Given problem
Set down every one of the following entries word for word, changing nothing.

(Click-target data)

BEGIN

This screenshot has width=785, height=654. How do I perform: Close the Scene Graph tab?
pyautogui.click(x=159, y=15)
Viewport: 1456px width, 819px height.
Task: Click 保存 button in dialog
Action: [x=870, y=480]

END

Worked solution
This screenshot has width=785, height=654. How do I perform: Close the Scene Graph tab?
pyautogui.click(x=159, y=15)
Viewport: 1456px width, 819px height.
Task: Click 保存 button in dialog
Action: [x=870, y=480]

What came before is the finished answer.